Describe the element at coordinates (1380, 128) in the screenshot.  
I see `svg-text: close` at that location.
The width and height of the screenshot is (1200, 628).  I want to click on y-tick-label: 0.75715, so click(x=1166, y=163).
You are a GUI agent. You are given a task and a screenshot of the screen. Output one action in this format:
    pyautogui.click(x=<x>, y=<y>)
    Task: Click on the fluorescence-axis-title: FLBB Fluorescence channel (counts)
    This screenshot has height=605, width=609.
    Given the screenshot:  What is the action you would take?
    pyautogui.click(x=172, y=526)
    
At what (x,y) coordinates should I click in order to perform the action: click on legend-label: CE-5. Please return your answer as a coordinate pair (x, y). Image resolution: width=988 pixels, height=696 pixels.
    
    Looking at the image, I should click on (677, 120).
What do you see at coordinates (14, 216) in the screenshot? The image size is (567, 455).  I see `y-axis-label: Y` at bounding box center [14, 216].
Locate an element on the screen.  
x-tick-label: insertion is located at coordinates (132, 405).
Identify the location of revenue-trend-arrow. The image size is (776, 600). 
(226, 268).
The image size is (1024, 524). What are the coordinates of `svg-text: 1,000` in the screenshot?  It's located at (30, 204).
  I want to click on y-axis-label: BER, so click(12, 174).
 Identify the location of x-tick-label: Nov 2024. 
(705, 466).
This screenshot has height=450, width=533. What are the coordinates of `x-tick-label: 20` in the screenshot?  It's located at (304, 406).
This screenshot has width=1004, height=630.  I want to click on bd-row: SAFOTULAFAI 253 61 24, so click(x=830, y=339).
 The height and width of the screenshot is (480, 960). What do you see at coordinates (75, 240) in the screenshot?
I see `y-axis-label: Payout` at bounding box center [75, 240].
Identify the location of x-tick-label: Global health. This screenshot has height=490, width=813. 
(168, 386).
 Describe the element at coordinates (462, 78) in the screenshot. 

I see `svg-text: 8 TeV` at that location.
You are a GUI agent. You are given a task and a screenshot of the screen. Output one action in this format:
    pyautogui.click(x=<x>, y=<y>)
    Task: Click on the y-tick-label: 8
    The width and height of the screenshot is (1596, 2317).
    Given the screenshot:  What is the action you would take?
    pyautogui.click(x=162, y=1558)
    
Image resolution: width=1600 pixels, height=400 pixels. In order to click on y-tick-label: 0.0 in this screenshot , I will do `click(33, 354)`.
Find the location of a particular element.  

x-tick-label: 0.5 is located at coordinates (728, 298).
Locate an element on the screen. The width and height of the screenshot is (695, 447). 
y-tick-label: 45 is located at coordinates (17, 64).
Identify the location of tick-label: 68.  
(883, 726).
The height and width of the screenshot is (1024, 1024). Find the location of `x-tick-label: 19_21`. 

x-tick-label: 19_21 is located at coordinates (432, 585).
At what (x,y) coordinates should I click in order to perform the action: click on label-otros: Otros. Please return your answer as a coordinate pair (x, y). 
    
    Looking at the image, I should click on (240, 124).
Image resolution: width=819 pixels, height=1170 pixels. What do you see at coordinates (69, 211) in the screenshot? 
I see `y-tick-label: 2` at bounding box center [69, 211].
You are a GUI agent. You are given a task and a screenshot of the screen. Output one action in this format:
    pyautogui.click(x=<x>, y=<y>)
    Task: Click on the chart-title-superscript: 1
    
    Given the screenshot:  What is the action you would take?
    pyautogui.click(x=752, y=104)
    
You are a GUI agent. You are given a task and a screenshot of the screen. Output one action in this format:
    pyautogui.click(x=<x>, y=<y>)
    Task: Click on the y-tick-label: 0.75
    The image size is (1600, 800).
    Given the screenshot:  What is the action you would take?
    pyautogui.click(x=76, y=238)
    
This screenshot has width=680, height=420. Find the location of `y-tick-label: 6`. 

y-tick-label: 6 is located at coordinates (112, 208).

:::

- **Task item**:
Can you copy the entire listing above word for word, with no changes?

- **Response below**:
Describe the element at coordinates (1380, 128) in the screenshot.  
I see `svg-text: close` at that location.
The width and height of the screenshot is (1200, 628).  I want to click on y-tick-label: 0.75715, so click(x=1166, y=163).
You are a GUI agent. You are given a task and a screenshot of the screen. Output one action in this format:
    pyautogui.click(x=<x>, y=<y>)
    Task: Click on the fluorescence-axis-title: FLBB Fluorescence channel (counts)
    This screenshot has height=605, width=609.
    Given the screenshot:  What is the action you would take?
    pyautogui.click(x=172, y=526)
    
At what (x,y) coordinates should I click in order to perform the action: click on legend-label: CE-5. Please return your answer as a coordinate pair (x, y). Image resolution: width=988 pixels, height=696 pixels.
    
    Looking at the image, I should click on (677, 120).
What do you see at coordinates (14, 216) in the screenshot? The image size is (567, 455).  I see `y-axis-label: Y` at bounding box center [14, 216].
Locate an element on the screen.  
x-tick-label: insertion is located at coordinates (132, 405).
Identify the location of revenue-trend-arrow. The image size is (776, 600). 
(226, 268).
The image size is (1024, 524). What are the coordinates of `svg-text: 1,000` in the screenshot?  It's located at (30, 204).
  I want to click on y-axis-label: BER, so click(12, 174).
 Identify the location of x-tick-label: Nov 2024. 
(705, 466).
This screenshot has height=450, width=533. What are the coordinates of `x-tick-label: 20` in the screenshot?  It's located at (304, 406).
This screenshot has width=1004, height=630.  I want to click on bd-row: SAFOTULAFAI 253 61 24, so click(x=830, y=339).
 The height and width of the screenshot is (480, 960). What do you see at coordinates (75, 240) in the screenshot?
I see `y-axis-label: Payout` at bounding box center [75, 240].
Identify the location of x-tick-label: Global health. This screenshot has height=490, width=813. 
(168, 386).
 Describe the element at coordinates (462, 78) in the screenshot. 

I see `svg-text: 8 TeV` at that location.
You are a GUI agent. You are given a task and a screenshot of the screen. Output one action in this format:
    pyautogui.click(x=<x>, y=<y>)
    Task: Click on the y-tick-label: 8
    The width and height of the screenshot is (1596, 2317).
    Given the screenshot:  What is the action you would take?
    pyautogui.click(x=162, y=1558)
    
Image resolution: width=1600 pixels, height=400 pixels. In order to click on y-tick-label: 0.0 in this screenshot , I will do `click(33, 354)`.
Find the location of a particular element.  

x-tick-label: 0.5 is located at coordinates (728, 298).
Locate an element on the screen. The width and height of the screenshot is (695, 447). 
y-tick-label: 45 is located at coordinates (17, 64).
Identify the location of tick-label: 68.  
(883, 726).
The height and width of the screenshot is (1024, 1024). Find the location of `x-tick-label: 19_21`. 

x-tick-label: 19_21 is located at coordinates (432, 585).
At what (x,y) coordinates should I click in order to perform the action: click on label-otros: Otros. Please return your answer as a coordinate pair (x, y). 
    
    Looking at the image, I should click on (240, 124).
Image resolution: width=819 pixels, height=1170 pixels. What do you see at coordinates (69, 211) in the screenshot? 
I see `y-tick-label: 2` at bounding box center [69, 211].
You are a GUI agent. You are given a task and a screenshot of the screen. Output one action in this format:
    pyautogui.click(x=<x>, y=<y>)
    Task: Click on the chart-title-superscript: 1
    
    Given the screenshot:  What is the action you would take?
    pyautogui.click(x=752, y=104)
    
You are a GUI agent. You are given a task and a screenshot of the screen. Output one action in this format:
    pyautogui.click(x=<x>, y=<y>)
    Task: Click on the y-tick-label: 0.75
    The image size is (1600, 800).
    Given the screenshot:  What is the action you would take?
    pyautogui.click(x=76, y=238)
    
This screenshot has width=680, height=420. Find the location of `y-tick-label: 6`. 

y-tick-label: 6 is located at coordinates (112, 208).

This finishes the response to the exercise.